ライバルに哂われ、無様に横倒しになって攻撃を享受するしかないその瞬間、彼は後悔しただろうか。今頃は違う雄鶏と情けを交わしているかも知れない彼の“運命の女”を、恨んだだろうか。
「いや……そうでもないかもしれないよ」
私は答えながら、隣室に控えている私自身のライバルの微かな優越を知った気になっている。永遠に昇華されぬそのもどかしい熱情は、肉欲を満足させてしまったが最後足を縺れさせるだけの男の愛などには、決して負けはしないだろう。だからショーンは唸るだけ――自分の愛する女の心が奪われることなど、永遠に無いと読んだ上での、寛大さ。

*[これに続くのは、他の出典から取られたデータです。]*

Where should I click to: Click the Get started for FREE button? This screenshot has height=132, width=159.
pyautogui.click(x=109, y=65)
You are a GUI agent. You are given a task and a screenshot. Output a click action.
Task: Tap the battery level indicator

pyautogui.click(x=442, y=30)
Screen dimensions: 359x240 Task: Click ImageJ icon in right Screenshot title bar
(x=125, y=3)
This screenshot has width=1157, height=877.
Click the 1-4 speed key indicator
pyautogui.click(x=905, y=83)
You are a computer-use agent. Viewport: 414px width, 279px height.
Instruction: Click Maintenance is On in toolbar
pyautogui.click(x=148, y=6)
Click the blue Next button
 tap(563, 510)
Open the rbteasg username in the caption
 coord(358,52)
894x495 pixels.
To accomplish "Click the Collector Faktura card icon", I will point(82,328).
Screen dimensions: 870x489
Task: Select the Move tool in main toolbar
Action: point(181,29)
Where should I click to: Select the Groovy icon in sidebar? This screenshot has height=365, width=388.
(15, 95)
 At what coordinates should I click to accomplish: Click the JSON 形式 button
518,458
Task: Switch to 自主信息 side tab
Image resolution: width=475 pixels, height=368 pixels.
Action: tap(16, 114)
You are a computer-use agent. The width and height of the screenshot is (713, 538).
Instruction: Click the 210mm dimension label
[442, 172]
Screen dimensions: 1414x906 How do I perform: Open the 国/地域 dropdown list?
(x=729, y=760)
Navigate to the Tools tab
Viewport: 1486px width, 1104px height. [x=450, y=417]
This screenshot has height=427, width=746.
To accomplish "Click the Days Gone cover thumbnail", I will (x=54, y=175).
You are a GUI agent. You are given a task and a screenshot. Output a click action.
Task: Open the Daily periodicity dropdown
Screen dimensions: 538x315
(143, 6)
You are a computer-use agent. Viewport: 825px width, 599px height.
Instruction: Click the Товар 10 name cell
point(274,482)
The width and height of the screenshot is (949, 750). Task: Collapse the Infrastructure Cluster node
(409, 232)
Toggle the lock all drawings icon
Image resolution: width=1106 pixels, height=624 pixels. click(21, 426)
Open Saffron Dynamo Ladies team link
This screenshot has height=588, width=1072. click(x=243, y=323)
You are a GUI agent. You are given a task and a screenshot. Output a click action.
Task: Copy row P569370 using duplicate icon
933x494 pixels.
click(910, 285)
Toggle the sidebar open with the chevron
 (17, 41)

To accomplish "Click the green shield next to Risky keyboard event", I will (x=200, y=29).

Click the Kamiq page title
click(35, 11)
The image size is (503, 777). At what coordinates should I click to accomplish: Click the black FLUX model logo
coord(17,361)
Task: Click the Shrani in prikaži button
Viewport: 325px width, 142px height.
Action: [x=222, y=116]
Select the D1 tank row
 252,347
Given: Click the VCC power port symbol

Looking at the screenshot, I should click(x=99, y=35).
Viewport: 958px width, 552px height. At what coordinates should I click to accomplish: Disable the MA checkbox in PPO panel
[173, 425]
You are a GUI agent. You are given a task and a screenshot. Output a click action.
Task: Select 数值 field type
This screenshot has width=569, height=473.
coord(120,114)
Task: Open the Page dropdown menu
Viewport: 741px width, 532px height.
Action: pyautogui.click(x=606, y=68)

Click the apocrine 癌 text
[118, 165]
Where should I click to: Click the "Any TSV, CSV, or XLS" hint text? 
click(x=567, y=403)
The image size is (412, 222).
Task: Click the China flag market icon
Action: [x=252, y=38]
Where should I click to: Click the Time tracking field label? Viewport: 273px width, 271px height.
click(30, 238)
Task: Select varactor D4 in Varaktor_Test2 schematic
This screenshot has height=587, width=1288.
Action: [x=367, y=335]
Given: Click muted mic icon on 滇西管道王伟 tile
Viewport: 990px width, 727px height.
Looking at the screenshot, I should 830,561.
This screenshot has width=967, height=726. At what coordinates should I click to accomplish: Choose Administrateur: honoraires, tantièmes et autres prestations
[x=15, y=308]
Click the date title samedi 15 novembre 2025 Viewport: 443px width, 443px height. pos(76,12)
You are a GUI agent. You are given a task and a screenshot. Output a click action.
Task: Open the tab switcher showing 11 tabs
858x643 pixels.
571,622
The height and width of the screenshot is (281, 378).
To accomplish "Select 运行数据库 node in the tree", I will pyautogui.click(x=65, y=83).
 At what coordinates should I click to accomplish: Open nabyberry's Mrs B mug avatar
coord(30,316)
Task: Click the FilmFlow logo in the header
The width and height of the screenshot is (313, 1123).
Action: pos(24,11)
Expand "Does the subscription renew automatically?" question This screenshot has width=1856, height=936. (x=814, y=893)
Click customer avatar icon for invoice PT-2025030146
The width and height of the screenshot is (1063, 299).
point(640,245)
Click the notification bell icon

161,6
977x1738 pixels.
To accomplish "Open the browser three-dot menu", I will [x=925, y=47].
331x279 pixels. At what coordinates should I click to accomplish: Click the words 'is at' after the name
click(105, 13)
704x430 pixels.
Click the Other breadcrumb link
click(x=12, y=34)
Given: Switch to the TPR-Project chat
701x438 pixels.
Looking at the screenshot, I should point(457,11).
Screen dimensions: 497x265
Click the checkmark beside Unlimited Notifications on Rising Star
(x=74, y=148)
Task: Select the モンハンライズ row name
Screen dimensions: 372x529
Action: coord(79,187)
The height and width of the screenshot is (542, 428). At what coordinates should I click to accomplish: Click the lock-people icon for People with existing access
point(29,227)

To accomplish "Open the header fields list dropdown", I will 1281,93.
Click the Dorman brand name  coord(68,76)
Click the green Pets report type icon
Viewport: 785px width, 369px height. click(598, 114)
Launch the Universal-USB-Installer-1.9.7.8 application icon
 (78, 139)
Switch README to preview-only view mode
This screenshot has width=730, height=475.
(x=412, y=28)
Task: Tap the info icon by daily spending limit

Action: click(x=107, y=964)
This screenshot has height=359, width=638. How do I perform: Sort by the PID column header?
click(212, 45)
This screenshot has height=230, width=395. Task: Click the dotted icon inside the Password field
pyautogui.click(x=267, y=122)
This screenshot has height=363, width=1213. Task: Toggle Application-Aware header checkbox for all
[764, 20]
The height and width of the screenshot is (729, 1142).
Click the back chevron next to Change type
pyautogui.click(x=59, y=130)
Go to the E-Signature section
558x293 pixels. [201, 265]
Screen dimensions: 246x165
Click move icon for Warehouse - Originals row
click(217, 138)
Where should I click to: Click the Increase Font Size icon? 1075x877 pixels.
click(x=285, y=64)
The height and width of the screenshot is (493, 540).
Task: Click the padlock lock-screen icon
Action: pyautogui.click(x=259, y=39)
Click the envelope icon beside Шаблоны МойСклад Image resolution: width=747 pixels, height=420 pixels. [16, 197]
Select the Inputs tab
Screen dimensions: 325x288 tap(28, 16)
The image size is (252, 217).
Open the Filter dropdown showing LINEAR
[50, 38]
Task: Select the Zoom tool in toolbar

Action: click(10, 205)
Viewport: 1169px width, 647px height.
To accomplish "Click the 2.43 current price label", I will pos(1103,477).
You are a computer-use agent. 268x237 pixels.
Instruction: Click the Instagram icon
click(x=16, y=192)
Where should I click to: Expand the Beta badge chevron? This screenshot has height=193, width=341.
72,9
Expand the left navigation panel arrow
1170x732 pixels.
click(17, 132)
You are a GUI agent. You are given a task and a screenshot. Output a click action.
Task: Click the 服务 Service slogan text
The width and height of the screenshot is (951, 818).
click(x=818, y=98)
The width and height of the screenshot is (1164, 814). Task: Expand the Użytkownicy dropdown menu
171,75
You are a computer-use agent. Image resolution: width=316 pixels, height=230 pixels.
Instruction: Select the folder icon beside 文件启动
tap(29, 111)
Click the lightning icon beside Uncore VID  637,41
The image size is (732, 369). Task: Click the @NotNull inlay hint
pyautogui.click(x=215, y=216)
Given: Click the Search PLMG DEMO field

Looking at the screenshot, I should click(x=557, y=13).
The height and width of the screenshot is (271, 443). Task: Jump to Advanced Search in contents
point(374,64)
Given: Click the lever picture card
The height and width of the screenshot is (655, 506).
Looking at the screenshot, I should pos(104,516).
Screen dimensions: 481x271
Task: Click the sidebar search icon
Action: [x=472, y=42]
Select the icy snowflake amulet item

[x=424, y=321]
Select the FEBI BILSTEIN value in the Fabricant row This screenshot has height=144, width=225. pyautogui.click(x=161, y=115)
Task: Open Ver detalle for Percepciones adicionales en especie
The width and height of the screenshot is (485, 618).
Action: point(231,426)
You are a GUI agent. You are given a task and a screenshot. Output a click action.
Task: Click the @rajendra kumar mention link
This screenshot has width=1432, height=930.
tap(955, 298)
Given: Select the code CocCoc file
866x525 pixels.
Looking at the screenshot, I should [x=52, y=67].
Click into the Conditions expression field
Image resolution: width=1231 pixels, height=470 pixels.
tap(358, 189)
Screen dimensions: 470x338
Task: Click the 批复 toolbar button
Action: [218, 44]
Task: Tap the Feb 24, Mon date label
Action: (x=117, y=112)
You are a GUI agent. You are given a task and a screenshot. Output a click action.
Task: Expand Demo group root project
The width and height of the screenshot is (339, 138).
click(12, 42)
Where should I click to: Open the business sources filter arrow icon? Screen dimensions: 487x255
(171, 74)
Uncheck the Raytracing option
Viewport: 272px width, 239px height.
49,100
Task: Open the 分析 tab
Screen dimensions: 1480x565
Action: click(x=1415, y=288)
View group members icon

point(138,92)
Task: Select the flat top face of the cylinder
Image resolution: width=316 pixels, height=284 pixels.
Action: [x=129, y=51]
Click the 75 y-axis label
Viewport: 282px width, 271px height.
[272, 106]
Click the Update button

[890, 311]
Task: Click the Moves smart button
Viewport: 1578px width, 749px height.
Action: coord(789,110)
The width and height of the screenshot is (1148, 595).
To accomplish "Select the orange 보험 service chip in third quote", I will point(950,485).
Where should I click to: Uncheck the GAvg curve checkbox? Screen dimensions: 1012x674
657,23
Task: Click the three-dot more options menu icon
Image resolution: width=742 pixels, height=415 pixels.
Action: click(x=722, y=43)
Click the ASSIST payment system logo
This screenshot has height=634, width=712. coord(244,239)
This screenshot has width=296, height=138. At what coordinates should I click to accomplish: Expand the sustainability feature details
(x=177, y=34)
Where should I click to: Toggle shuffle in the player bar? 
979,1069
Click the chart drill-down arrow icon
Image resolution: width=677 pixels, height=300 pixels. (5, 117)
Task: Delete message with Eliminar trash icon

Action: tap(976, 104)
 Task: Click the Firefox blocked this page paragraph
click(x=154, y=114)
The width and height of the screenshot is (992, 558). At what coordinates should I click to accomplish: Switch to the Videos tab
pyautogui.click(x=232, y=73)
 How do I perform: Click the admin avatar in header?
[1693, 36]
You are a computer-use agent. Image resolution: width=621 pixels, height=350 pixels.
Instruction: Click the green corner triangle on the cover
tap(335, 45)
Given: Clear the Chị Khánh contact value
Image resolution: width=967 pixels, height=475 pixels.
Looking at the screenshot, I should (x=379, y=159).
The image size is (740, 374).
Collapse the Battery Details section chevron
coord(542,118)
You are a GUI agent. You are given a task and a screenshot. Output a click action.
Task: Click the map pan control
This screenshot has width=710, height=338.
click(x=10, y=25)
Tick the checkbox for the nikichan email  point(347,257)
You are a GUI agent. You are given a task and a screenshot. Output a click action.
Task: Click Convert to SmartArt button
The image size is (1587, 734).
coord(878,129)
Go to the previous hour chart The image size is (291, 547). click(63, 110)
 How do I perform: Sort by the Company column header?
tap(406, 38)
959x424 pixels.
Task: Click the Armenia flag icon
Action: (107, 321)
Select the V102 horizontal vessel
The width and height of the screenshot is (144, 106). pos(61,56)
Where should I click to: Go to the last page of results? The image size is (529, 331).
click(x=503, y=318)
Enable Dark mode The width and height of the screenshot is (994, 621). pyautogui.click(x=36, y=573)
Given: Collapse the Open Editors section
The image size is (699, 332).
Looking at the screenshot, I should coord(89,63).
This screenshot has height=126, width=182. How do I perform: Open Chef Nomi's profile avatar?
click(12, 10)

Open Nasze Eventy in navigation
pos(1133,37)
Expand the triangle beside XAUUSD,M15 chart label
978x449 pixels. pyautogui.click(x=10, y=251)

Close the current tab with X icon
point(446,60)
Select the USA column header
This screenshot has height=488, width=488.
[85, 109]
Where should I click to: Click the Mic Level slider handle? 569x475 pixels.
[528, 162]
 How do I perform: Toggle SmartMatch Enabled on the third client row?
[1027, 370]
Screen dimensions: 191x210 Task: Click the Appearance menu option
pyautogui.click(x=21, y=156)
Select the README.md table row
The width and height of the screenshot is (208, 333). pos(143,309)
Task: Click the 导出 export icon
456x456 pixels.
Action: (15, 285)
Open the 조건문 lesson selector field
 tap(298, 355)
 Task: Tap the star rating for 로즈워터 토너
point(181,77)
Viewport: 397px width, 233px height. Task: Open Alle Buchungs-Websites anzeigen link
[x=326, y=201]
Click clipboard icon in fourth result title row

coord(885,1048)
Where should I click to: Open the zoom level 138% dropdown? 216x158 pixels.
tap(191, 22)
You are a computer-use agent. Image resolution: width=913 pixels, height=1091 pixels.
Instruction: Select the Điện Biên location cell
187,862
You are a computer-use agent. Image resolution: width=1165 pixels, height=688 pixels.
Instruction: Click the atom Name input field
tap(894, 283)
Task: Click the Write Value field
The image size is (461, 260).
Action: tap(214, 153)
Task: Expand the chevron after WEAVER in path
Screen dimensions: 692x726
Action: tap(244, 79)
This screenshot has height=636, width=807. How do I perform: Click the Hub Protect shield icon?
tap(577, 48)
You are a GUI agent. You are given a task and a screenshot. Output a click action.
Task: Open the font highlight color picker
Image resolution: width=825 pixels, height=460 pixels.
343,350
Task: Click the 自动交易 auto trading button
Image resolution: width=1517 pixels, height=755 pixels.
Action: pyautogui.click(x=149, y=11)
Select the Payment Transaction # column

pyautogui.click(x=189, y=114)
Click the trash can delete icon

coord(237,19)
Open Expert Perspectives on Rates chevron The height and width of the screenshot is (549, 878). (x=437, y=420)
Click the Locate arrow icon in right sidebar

ショーンの恋人は永遠に、“運命の女”にはならない。恋人のまま、惜しみない愛を注いでくれる慈悲の神である。
だが、それでも。
私も闘鶏も、身を滅ぼすと分かっていながら、きっと“運命の女”と情を交わすその一瞬を生きがいとしているのだ。案外、雄鶏たちは自分の未来を予測していたのかも知れない。死地に旅立つ気高き戦士の胸に去来したのだろう、美しき女の面影――隣で眠る雛子の無防備な姿に目を落して、私は小さく微笑んだ。
実際の鶏の生態や闘鶏についての知識は皆無な人間が書いております。
あくまでもエンターテイメント、机上の空論として読んで頂ければ幸いです。